Monday, September 15, 2008

Riding Along in My Artomobile

Don't you just hate it when some insane driver insists on driving so fast he's a menace to us all? What's he thinking? that he's the only car on the road? that his destination is more important than everyone else's?

And what about the driver who's so slow she's a danger? Dang! I don't really want to push someone who's clearly not comfortable doing the speed limit but jeeze! she's causing accidents left and right, and then just tooling along at her own non-speed, oblivious to all the havoc she's causing. This is especially annoying when she's using the merge lane at 40mph.

Bad as they are, consider the idiot who's driving exactly the same speed as you are. What a pain in the turbo he is! You can't get by him. He can't get by you. You're blocking everyone, just because he's dumb enough to be driving just like you are! Sheesh.

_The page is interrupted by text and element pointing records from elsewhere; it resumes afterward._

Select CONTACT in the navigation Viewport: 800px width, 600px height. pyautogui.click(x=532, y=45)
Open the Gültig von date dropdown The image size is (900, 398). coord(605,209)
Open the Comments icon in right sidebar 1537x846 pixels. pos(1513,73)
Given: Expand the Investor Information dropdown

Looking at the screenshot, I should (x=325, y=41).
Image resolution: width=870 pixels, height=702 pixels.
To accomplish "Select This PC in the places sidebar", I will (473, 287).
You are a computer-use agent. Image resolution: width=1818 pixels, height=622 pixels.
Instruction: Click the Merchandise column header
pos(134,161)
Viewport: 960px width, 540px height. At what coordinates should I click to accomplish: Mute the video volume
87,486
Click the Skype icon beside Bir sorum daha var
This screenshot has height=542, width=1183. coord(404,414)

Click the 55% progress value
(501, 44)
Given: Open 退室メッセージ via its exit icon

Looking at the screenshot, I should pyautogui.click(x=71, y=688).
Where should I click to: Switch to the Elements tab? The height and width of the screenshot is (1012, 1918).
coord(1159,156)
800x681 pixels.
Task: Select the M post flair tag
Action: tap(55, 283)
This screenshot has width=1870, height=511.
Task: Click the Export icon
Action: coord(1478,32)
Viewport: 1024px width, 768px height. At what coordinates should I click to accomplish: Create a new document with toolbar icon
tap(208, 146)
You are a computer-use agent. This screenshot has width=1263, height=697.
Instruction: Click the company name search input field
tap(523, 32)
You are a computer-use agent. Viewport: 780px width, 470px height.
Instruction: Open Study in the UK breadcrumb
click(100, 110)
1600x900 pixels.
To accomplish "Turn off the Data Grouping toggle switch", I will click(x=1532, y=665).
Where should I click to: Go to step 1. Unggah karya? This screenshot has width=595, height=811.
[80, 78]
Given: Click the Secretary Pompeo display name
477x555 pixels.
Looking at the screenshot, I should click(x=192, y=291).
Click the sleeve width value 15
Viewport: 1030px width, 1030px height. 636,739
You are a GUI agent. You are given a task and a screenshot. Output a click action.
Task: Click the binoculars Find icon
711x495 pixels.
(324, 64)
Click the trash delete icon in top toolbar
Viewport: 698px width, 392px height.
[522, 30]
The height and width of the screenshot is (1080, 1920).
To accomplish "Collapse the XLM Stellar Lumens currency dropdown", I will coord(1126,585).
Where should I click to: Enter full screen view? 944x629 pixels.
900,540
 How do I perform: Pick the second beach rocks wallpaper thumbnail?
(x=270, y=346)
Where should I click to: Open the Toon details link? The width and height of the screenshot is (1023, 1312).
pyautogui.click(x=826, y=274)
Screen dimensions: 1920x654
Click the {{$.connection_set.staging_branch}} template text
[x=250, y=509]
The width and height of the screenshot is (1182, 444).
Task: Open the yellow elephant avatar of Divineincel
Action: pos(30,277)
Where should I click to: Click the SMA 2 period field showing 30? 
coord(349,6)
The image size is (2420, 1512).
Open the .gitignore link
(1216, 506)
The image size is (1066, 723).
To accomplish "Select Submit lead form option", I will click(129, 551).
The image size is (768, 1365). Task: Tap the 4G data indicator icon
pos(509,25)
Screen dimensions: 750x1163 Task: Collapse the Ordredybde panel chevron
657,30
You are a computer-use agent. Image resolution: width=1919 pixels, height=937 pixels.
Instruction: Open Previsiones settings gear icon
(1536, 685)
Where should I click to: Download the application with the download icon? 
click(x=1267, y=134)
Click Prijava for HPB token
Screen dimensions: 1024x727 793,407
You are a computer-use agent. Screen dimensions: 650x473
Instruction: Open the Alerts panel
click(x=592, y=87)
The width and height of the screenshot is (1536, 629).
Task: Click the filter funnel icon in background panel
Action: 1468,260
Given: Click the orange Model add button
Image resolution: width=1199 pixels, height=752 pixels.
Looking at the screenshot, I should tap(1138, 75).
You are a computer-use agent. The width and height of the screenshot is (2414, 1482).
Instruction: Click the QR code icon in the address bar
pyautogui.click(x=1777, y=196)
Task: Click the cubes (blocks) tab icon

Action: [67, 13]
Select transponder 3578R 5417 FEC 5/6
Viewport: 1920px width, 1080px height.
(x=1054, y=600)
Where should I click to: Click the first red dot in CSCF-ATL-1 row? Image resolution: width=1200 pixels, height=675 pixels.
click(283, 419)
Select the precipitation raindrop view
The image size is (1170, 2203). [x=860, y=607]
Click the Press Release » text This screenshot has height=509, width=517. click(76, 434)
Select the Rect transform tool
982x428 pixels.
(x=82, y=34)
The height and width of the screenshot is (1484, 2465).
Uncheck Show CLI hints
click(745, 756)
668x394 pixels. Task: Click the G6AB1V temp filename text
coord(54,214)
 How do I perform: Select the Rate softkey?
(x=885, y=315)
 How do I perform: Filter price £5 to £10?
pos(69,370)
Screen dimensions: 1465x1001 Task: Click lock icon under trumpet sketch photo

I was driving towards South Pasadena this morning when I saw a sign that said Left Lane Ends Soon. Having actually graduated from The Barbara Nicolazzo School of Perfect Driving, I eased into the right lane as soon as possible. Cars behind me were dashing into the left lane, whizzing by, ignoring the sign, so there was a jam at the point where the left lane actually did end, just like it promised it would. No way was I letting those non-sign-reading speed demons get ahead of me. I obeyed the warning. I'm not letting them in.

The more I sat in the still right lane, the hot breeze of the Left-Laners riffling through my hair, the more steamed I got. What? Rules are for people other than the Left-Laners? We who cooperate should sit silently while the Left-Laners cruise ahead of us, demanding more than their share -- demanding my share? Are they over there congratulating themselves on their savvy traffic moves?

Oh, I muttered and cursed! I jerked my hands around, although I confess that I did not use any recognized hand gestures because I'm simply not That Kind of Girl. Still, there were glares galore and snarls coming from my car.

My car. My art car. I've known since I started driving an art car that people expect me to be more generous in traffic. It's true. It even makes sense. Surely a car as cheerful as mine would be driven by someone who'd be happy to let the other driver in. Nothing wrong with generosity. In fact, there's plenty right with generosity. Courtesy on the road is just a good safety tool.

Not this morning, though. This morning I didn't want to be nice.

I'm a fan of Byron Katie ( ). I agree with her: The only time I feel bad is when I'm having a thought that disagrees with reality. It's when I'm shoulding instead of ising. The reality is that people do reach for more than their share, and I'm one of them. Not to mention -- who can know the size of a share anyhow?

I absolutely know that there's a grand principle involved in this whole story, but I'm still too indignant (and righteously so) to figure it out right now.


Mark said...

I think we just gotta be who we are... how could anyone be some other that who they are?

I thought my driving habits may change since you so dramatically changed the appearance of my car, that perhaps I would become more forgiving of erratic or presumptive driving patterns of other drivers; it simply has not happened... I'm still driving at a pace marginally accelerated above the speed limit and I have the same degree of impatience with driving habits which I consider to be obstructive, stupid or otherwise inappropriate. Truthfully, I'm not really surprised. People do notice me more. Maybe the ones who recognize me now are even taking a moment to get the hell out of my way... you know, like, "uh oh, watch out, here comes that overly aggressive bastard again; we'll if just let him through, he'll be gone in moment & I can then just continue along merrily"

skymetalsmith said...

Those leftlaners are probably on their cell phones.

I can see a parallel to your story and Wall Street now deciding to take more than their share.